Anger made more than thirty dialogue-free short films over a career that spanned from 1941 to 2013, but The Hollywood Reporter estimates that the work he did in those 72 years would take a viewer just 8 hours to watch in its entirety. His shorts have been described as “a kaleidoscope of symbolism, homoeroticism and the occult”. Some of his most popular shorts include the 1963 collage Scorpio Rising, described as “a pastiche of pop songs plastered over homoerotic biker imagery, pulp cartoons, Nazism, and paraphernalia”; the 13-minute 1953 short Eaux d’Artifice, which follows an elegantly dressed woman through the water gardens at the Villa d’Este in Tivoli; 1954’s Pleasure Dome, which featured occultists Samson De Brier and Marjorie Cameron; Lucifer Rising, which had a score that was composed by Charles Manson associate Bobby Beausoleil while he was in prison; Elliott’s Suicide, a tribute to musician Elliott Smith; and Invocation of My Demon Brother, which puts a Mick Jagger score over a Satanic funeral ceremony.
Scorpio Rising and Eaux d’Artifice are both preserved in the Library of Congress’s National Film Registry now, but Anger’s films caused quite a stir when they first made their way out into the world.
It all started when Anger’s maternal grandmother, who had been a costumer during the silent era, gifted him with a 16mm camera when he was a teenager. He used that camera to shoot the 1947 short film Fireworks in his parents’ home while they were at an uncle’s funeral. And when he showed Fireworks, which was about a gang rape and featured “exploding phallic Roman candles”, the LAPD vice squad wasn’t too happy with it. His 1949 short The Love That Whirls didn’t even make it to exhibition. The film was sent off to be developed and got destroyed by a lab technician who found its imagery of a naked man climbing a mountain to be obscene. Screenings of his work were shut down, prints were confiscated, and one exhibitor nearly had to pay a fine for showing obscene material.
It’s understandable if most film fans aren’t familiar with Anger’s work directly, but many of us have witnessed the influence he had on the likes of Martin Scorsese, David Lynch, and John Waters films.

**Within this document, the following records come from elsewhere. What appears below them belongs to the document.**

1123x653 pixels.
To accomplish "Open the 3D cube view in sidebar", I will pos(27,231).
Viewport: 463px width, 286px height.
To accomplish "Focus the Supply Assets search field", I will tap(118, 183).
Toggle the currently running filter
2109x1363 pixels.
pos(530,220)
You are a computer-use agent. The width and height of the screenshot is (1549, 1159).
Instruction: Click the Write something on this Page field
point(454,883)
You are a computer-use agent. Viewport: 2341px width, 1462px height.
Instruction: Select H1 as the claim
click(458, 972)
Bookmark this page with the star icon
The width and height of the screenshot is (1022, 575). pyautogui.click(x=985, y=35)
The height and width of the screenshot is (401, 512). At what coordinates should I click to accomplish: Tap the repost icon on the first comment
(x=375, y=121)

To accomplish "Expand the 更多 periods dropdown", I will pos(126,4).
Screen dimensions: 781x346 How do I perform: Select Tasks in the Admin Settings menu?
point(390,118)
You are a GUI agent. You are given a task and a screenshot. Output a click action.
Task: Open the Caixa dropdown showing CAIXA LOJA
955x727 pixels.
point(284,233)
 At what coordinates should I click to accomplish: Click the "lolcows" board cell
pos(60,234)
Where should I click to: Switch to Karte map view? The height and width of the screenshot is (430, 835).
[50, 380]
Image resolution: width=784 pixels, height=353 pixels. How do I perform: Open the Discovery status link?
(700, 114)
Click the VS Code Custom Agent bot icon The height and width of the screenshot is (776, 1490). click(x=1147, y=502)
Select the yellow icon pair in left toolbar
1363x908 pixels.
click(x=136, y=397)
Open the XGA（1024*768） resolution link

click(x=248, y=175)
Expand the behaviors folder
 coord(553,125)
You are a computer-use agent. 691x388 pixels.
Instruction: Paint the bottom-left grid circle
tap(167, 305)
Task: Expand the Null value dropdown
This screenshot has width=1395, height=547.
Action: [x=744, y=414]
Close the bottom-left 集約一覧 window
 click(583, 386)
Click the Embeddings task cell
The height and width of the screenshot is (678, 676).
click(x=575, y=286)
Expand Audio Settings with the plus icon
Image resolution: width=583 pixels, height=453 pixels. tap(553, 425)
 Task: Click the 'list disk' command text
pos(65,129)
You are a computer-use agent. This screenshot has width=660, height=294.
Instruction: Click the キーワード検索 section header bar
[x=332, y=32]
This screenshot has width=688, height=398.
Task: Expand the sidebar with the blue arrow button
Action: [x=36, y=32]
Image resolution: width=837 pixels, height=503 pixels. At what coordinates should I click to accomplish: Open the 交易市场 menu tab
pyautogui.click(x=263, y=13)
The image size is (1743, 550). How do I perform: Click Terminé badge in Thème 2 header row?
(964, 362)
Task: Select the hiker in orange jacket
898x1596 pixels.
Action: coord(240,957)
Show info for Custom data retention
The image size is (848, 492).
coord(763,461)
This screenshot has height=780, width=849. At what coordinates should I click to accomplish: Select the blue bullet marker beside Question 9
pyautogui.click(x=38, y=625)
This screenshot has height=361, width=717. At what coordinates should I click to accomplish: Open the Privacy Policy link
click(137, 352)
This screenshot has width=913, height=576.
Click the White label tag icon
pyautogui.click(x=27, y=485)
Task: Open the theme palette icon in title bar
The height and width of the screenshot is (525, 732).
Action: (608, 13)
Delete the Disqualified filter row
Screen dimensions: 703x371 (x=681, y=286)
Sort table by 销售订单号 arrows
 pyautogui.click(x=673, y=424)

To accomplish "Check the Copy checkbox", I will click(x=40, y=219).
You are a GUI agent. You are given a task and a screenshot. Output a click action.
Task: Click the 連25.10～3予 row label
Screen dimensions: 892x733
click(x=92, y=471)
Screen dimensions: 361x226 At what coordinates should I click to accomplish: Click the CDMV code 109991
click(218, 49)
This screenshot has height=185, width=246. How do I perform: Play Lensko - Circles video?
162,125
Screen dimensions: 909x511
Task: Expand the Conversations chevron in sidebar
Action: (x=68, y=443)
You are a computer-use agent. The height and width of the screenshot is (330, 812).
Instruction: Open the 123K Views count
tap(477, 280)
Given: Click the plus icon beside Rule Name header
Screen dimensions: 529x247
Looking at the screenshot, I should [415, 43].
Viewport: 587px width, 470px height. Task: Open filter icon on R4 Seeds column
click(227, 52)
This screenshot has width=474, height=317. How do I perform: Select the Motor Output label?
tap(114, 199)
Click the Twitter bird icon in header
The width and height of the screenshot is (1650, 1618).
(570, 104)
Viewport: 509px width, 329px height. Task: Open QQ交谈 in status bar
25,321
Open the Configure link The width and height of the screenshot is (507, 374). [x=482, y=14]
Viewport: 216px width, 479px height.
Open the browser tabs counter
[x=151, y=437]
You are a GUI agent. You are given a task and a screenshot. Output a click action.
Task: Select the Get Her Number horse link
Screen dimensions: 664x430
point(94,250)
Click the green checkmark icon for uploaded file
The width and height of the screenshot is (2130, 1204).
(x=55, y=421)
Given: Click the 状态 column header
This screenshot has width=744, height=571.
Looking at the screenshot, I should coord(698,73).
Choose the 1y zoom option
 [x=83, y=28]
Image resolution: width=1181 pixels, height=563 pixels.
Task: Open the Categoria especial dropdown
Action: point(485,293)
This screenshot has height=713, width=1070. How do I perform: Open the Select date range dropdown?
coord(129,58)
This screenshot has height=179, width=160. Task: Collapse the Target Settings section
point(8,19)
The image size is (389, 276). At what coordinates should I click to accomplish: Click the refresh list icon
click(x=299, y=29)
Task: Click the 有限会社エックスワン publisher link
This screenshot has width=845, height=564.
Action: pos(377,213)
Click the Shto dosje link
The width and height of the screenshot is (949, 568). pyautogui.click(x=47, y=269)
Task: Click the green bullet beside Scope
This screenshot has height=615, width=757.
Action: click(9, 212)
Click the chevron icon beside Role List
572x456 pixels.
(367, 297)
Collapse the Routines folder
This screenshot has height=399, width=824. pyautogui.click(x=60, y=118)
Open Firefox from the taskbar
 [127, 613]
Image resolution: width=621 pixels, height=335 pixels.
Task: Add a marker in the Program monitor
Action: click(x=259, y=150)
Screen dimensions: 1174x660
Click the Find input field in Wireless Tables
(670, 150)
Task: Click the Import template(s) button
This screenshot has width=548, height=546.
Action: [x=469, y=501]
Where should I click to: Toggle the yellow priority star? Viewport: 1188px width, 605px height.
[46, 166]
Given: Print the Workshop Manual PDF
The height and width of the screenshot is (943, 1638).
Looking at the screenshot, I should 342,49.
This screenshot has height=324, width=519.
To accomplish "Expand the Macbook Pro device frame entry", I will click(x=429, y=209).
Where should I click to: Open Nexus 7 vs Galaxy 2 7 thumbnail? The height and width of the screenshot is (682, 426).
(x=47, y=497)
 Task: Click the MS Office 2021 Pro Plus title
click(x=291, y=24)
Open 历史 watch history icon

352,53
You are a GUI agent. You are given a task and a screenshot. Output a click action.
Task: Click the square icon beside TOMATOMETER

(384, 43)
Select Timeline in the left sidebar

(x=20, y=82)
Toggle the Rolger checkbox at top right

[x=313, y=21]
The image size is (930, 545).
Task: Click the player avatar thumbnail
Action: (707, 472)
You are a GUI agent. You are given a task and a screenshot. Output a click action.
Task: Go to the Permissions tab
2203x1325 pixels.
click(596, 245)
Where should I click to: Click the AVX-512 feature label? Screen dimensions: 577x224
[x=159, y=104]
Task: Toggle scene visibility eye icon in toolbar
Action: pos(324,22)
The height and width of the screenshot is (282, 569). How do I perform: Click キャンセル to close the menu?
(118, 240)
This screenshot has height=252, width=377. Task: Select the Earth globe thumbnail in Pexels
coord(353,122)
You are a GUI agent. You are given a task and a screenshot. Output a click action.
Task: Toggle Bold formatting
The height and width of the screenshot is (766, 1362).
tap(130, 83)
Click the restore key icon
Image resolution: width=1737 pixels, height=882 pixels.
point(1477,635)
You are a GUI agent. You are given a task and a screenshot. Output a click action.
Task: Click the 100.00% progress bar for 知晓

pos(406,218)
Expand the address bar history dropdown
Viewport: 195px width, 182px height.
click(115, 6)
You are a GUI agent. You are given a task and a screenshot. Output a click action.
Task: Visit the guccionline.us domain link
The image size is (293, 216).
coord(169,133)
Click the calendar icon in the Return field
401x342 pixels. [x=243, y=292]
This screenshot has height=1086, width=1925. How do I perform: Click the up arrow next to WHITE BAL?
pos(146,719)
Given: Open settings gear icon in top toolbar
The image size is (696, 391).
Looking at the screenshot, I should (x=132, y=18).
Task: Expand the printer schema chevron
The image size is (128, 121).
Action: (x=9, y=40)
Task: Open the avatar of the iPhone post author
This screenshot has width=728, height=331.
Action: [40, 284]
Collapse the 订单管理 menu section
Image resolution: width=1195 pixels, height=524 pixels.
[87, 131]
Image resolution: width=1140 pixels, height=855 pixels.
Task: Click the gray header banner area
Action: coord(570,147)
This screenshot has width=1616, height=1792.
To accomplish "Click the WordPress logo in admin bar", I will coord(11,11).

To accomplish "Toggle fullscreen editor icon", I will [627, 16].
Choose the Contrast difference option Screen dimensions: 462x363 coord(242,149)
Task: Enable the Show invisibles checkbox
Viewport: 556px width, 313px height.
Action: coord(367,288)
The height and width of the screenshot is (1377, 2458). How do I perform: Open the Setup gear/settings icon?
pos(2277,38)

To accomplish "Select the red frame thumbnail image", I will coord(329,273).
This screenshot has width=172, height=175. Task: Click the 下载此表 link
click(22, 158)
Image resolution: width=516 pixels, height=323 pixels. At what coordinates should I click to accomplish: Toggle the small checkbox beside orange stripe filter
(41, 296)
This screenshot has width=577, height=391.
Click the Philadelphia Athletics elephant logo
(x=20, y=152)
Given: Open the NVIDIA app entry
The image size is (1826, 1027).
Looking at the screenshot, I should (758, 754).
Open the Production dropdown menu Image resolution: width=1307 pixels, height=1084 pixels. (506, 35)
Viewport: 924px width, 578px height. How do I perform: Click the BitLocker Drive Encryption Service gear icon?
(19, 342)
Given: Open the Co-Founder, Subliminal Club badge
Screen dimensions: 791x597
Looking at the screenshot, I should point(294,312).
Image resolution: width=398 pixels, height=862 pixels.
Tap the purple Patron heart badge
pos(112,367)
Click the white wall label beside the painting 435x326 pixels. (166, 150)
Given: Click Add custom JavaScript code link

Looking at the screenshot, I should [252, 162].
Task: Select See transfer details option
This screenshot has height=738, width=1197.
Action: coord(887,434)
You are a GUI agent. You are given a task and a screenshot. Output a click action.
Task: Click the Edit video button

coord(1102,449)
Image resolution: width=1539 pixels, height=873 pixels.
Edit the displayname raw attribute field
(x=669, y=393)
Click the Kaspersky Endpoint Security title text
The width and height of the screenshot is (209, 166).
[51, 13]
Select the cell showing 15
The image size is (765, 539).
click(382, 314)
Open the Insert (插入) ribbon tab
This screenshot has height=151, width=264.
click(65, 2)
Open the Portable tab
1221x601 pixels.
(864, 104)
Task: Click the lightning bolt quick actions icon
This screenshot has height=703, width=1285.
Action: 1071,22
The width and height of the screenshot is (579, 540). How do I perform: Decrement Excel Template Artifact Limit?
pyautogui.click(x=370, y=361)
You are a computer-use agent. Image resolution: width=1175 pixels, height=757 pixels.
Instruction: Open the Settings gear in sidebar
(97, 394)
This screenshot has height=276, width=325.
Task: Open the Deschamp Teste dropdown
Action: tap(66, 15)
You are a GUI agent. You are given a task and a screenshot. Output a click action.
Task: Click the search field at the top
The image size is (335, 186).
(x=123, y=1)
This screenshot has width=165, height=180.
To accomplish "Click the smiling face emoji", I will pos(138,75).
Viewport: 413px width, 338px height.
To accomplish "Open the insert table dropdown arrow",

Anger’s book Hollywood Babylon was “a confronting look at alleged scandals from the Golden Age of Cinema through police photos, morgue shots and lots of rumors and fictionalizations.” A sequel followed in 1984, covering the decades of the 1920s through the 1970s.
The Sprüeth Magers art gallery provided the following statement on Anger’s passing: “Kenneth was a trailblazer. His cinematic genius and influence will live on and continue to transform all those who encounter his films, words and vision.“
Our condolences go out to Kenneth Anger’s family, friends, and fans.